Re: Stating the significance of Lehman & Yao in the nbtree README

From: Peter Geoghegan <pg(at)heroku(dot)com>
To: Heikki Linnakangas <hlinnakangas(at)vmware(dot)com>
Cc: Amit Kapila <amit(dot)kapila16(at)gmail(dot)com>, Pg Hackers <pgsql-hackers(at)postgresql(dot)org>
Subject: Re: Stating the significance of Lehman & Yao in the nbtree README
Date: 2014-09-11 20:47:43
Message-ID: CAM3SWZSvV2YQkJR_hYzv14v_qpMGNu+HfVKrd-Wnp+KFZEmGfg@mail.gmail.com
Views: Raw Message | Whole Thread | Download mbox | Resend email
Thread:
Lists: pgsql-hackers

On Tue, Sep 9, 2014 at 12:01 AM, Heikki Linnakangas
<hlinnakangas(at)vmware(dot)com> wrote:
>> + Lehman and Yao don't require read locks, but assume that in-memory
>> + copies of tree pages are unshared.

> This is the existing paragraph, just moved to different place in the README.
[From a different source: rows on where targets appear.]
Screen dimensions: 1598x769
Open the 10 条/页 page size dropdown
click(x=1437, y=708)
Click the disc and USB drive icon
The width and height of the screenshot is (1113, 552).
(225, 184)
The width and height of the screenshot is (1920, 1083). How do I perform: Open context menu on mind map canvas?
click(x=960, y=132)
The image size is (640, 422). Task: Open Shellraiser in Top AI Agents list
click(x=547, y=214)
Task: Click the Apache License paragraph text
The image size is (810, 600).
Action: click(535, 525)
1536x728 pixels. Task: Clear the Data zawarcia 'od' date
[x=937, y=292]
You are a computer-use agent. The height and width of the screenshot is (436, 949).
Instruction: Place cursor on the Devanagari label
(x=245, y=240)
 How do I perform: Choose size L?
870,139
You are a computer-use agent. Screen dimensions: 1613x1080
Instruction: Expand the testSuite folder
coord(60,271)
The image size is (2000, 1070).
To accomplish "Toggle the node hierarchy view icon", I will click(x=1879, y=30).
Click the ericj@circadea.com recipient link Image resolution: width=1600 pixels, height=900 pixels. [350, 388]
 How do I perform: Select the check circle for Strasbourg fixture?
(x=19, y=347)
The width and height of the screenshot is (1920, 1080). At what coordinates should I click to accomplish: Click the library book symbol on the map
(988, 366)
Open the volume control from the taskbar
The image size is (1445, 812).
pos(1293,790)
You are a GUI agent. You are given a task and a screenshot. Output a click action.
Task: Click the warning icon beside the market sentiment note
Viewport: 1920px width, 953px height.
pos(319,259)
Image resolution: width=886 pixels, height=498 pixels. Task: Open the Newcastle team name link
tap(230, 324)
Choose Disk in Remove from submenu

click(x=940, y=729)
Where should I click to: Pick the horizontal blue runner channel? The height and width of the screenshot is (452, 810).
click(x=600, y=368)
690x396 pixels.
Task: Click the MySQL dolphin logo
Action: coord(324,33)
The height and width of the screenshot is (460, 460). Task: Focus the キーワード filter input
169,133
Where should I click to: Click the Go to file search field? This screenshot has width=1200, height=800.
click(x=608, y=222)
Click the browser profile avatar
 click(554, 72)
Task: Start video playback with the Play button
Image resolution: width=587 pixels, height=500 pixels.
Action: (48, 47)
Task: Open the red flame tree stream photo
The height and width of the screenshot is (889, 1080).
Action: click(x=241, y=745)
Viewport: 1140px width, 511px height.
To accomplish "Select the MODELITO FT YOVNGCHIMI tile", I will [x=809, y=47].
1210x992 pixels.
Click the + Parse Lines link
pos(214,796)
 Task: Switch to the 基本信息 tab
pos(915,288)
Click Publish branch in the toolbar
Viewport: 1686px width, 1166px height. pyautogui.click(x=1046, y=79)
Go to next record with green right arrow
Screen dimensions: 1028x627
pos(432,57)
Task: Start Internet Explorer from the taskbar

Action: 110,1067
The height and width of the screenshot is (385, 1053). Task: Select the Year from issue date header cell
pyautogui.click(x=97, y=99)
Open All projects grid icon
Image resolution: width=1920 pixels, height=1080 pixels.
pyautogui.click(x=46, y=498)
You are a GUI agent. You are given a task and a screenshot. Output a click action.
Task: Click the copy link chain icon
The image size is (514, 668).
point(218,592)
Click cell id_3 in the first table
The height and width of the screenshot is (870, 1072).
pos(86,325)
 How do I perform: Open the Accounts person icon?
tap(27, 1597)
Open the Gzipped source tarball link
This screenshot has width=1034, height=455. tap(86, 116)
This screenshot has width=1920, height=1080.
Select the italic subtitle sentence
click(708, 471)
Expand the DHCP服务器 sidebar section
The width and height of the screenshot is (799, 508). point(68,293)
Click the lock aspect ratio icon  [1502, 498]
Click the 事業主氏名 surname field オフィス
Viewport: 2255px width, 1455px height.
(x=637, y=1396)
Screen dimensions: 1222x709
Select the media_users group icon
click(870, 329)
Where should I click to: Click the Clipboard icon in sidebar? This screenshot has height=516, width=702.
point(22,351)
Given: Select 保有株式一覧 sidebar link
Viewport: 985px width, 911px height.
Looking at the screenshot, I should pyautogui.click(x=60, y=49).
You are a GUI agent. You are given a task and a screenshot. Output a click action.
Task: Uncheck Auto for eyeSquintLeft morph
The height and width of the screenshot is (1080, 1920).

That's right - it seemed to make just as much sense to talk about that
here, while doing so establishes the context of talking about how what
we do differs from the canonical algorithm (which I think is true of
real-world L&Y implementations generally). Which makes the next
paragraph easier to understand:

>> + Although it could be argued that Lehman and Yao isn't followed to the
>> + letter because single pages are read locked as the tree is descended,
>> + this is at least necessary to support deletion, a common requirement
>> + which L&Y hardly acknowledge. Read locks also ensure that B-tree
>> + pages are self-consistent (L&Y appear to assume atomic page reads and
>> + writes).
>
> This is just duplicating the existing paragraph. I don't see the point of
> this.

The point is to make clear the reason for the differences - evidently,
Amit felt it was unclear why we don't follow L&Y. I am suggesting that
L&Y's talk of having no read locks is unrealistic (it might be
realistic in the 21st century, but that's a whole other story).

>> Even with these read locks, following L&Y obviates the need
>> + of earlier schemes to hold multiple locks concurrently when descending
>> + the tree as part of servicing index scans (pessimistic lock coupling).
>> + The addition of right-links at all levels, as well as the addition of
>> + a page "high key" allows detection and dynamic recovery from
>> + concurrent page splits (that is, splits between unlocking an internal
>> + page, and subsequently locking its child page during a descent).

> This explains in a few sentences what a L&Y B-tree looks like. The current
> README assumes that you're already familiar with what a L&Y tree looks like,
> or that you go read the paper mentioned at the top of the README. It might
> be a good idea to expand on that, and add an introduction like this so that
> an unfamiliar reader doesn't need to read the L&Y paper first. Is that the
> purpose of this patch? Please make it more explicit.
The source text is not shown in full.